§ **PROBLEM DETAILS**: Put the stretch of data from its start through the line containing "Action: (x=556, y=639)" into a numbered list, leaving out any blank lines.

§ **EXTRACTED MATERIAL**:
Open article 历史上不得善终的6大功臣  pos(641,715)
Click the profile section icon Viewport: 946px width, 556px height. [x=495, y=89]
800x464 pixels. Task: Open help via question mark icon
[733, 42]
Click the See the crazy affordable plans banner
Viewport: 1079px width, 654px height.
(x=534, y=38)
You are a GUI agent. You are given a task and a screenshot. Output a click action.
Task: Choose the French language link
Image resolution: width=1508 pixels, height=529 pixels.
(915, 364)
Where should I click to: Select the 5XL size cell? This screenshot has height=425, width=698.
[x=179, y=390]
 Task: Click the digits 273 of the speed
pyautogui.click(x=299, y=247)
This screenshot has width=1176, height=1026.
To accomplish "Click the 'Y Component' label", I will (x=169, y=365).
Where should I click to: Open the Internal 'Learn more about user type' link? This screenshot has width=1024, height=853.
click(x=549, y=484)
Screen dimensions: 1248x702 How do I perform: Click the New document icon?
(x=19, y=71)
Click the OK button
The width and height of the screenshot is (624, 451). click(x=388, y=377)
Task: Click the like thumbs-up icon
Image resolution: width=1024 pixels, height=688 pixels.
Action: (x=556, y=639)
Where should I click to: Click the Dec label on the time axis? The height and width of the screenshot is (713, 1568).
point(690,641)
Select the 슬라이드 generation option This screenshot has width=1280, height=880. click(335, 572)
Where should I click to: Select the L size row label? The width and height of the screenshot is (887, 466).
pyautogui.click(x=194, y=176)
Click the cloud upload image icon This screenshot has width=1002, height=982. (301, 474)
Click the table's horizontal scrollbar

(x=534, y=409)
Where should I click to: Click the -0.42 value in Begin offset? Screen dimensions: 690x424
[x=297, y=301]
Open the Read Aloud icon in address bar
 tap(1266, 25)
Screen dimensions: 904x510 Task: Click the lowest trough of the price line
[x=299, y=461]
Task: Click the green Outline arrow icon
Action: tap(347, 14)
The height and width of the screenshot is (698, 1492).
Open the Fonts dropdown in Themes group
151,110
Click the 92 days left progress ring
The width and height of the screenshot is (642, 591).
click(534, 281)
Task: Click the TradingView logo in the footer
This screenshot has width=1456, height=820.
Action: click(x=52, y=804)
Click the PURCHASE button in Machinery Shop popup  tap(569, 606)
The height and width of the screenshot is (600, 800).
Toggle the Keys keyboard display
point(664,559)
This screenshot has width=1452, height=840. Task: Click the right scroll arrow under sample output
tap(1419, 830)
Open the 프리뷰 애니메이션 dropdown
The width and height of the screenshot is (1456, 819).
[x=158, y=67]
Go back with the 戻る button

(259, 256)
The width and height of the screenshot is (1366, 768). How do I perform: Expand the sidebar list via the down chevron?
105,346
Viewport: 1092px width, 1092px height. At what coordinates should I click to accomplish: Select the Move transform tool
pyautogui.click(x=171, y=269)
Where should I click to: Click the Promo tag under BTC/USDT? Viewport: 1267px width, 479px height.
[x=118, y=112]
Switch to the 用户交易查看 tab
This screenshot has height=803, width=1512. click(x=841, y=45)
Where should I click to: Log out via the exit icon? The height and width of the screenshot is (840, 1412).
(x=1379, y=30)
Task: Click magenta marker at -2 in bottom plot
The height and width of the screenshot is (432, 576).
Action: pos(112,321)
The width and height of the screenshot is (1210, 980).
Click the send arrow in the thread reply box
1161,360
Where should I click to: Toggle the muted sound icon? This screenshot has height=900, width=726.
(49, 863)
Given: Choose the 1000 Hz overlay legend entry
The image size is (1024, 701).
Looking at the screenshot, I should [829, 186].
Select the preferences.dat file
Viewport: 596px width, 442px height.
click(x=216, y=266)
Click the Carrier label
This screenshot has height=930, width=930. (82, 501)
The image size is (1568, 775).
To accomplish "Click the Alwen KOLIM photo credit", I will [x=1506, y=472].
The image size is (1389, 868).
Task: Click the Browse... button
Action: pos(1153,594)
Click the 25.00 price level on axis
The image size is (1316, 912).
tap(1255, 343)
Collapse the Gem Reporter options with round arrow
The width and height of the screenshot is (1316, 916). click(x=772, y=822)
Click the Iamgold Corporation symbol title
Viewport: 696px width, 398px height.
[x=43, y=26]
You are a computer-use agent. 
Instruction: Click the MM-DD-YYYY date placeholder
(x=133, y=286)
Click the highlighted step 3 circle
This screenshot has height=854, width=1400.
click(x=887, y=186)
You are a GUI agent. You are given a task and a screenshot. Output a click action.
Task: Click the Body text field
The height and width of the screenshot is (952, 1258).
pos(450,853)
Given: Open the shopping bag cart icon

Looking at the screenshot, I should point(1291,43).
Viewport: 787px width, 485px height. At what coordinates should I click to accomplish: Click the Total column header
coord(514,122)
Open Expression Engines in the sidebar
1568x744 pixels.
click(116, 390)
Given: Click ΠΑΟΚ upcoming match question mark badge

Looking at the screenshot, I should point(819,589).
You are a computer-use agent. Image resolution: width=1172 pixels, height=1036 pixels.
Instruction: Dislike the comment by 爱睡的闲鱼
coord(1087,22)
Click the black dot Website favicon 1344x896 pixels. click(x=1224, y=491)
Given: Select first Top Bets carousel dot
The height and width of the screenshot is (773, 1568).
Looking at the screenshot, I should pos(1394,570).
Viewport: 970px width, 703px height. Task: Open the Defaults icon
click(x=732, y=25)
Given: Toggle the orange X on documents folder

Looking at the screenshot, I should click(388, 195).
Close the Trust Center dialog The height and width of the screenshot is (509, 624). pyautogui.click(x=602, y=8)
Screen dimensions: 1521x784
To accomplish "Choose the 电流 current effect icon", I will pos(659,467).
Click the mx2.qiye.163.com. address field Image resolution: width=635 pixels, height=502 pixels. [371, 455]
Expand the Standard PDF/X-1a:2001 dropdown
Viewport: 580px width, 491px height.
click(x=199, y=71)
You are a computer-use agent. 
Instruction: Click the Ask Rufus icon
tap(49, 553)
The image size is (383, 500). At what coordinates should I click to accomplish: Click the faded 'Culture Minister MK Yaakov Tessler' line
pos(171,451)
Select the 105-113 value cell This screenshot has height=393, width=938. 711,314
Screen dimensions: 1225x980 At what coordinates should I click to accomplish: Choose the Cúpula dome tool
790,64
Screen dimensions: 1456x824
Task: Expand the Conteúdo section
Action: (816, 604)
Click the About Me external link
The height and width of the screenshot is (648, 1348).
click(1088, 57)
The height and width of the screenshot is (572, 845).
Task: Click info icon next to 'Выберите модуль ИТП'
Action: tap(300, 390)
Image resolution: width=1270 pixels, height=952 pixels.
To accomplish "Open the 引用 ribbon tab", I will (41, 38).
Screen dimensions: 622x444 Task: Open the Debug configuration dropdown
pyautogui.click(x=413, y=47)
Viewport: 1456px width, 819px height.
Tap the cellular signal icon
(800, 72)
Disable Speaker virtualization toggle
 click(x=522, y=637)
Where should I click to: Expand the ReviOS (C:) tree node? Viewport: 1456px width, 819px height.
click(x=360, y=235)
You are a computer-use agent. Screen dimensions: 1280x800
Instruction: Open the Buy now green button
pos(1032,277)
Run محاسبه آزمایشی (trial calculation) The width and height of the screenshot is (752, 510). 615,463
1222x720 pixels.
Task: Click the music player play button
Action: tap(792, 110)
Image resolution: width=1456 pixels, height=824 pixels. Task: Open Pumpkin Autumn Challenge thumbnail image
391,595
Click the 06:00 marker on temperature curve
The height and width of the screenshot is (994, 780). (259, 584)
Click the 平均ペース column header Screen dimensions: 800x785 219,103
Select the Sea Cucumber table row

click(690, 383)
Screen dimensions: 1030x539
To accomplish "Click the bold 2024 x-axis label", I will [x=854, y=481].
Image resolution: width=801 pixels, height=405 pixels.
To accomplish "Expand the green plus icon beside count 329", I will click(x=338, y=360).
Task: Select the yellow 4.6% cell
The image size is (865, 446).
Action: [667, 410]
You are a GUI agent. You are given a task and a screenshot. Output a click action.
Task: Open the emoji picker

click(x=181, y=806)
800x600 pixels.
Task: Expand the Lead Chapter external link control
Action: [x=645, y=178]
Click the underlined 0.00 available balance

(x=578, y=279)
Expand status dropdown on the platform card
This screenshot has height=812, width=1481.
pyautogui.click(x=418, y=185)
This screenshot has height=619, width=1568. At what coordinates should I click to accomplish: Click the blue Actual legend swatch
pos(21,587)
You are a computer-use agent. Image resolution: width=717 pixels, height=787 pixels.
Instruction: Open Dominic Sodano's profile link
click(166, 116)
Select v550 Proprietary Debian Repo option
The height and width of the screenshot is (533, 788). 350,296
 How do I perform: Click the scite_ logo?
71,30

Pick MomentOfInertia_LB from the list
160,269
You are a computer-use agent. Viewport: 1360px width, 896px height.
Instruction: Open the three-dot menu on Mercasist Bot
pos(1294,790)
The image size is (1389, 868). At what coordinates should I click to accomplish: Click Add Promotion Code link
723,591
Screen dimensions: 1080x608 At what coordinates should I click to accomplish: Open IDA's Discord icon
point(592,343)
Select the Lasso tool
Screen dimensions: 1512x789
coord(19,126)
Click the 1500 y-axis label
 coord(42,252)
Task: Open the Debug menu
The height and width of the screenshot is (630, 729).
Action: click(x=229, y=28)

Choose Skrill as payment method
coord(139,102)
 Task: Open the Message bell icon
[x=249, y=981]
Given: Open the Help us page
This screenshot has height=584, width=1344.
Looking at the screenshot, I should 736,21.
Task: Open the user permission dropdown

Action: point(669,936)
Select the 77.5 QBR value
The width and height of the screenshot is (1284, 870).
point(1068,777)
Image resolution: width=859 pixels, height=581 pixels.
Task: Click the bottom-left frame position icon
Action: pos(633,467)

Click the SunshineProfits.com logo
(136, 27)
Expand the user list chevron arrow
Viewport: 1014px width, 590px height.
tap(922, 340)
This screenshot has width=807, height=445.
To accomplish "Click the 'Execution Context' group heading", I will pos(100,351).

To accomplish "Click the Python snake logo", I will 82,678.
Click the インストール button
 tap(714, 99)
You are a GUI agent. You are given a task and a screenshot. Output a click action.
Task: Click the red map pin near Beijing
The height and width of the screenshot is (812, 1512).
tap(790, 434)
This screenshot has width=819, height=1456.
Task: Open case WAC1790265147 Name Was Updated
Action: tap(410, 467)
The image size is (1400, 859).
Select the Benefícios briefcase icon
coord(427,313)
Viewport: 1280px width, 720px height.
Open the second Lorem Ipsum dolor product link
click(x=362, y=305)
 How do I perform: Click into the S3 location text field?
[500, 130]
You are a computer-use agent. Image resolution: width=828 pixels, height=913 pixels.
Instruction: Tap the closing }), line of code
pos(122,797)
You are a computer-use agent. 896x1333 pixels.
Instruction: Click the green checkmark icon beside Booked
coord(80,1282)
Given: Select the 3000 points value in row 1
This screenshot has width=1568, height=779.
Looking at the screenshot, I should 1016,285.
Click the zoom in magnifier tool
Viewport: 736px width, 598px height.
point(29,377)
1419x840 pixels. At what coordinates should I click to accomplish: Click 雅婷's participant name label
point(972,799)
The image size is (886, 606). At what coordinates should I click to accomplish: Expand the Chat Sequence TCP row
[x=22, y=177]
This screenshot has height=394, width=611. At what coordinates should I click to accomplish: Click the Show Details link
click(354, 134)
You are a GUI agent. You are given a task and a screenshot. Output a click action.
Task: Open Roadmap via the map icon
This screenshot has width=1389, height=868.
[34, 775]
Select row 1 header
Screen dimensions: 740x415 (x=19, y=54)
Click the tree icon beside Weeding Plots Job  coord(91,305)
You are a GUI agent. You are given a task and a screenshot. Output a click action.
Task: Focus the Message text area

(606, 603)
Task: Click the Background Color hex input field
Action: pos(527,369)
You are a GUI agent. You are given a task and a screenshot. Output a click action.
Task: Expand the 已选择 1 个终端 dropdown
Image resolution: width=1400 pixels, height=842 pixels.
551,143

§ **SOLVED PROBLEM**:
1. Open article 历史上不得善终的6大功臣  pos(641,715)
2. Click the profile section icon Viewport: 946px width, 556px height. [x=495, y=89]
3. 800x464 pixels. Task: Open help via question mark icon
4. [733, 42]
5. Click the See the crazy affordable plans banner
6. Viewport: 1079px width, 654px height.
7. (x=534, y=38)
8. You are a GUI agent. You are given a task and a screenshot. Output a click action.
9. Task: Choose the French language link
10. Image resolution: width=1508 pixels, height=529 pixels.
11. (915, 364)
12. Where should I click to: Select the 5XL size cell? This screenshot has height=425, width=698.
13. [x=179, y=390]
14.  Task: Click the digits 273 of the speed
15. pyautogui.click(x=299, y=247)
16. This screenshot has width=1176, height=1026.
17. To accomplish "Click the 'Y Component' label", I will (x=169, y=365).
18. Where should I click to: Open the Internal 'Learn more about user type' link? This screenshot has width=1024, height=853.
19. click(x=549, y=484)
20. Screen dimensions: 1248x702 How do I perform: Click the New document icon?
21. (x=19, y=71)
22. Click the OK button
23. The width and height of the screenshot is (624, 451). click(x=388, y=377)
24. Task: Click the like thumbs-up icon
25. Image resolution: width=1024 pixels, height=688 pixels.
26. Action: (x=556, y=639)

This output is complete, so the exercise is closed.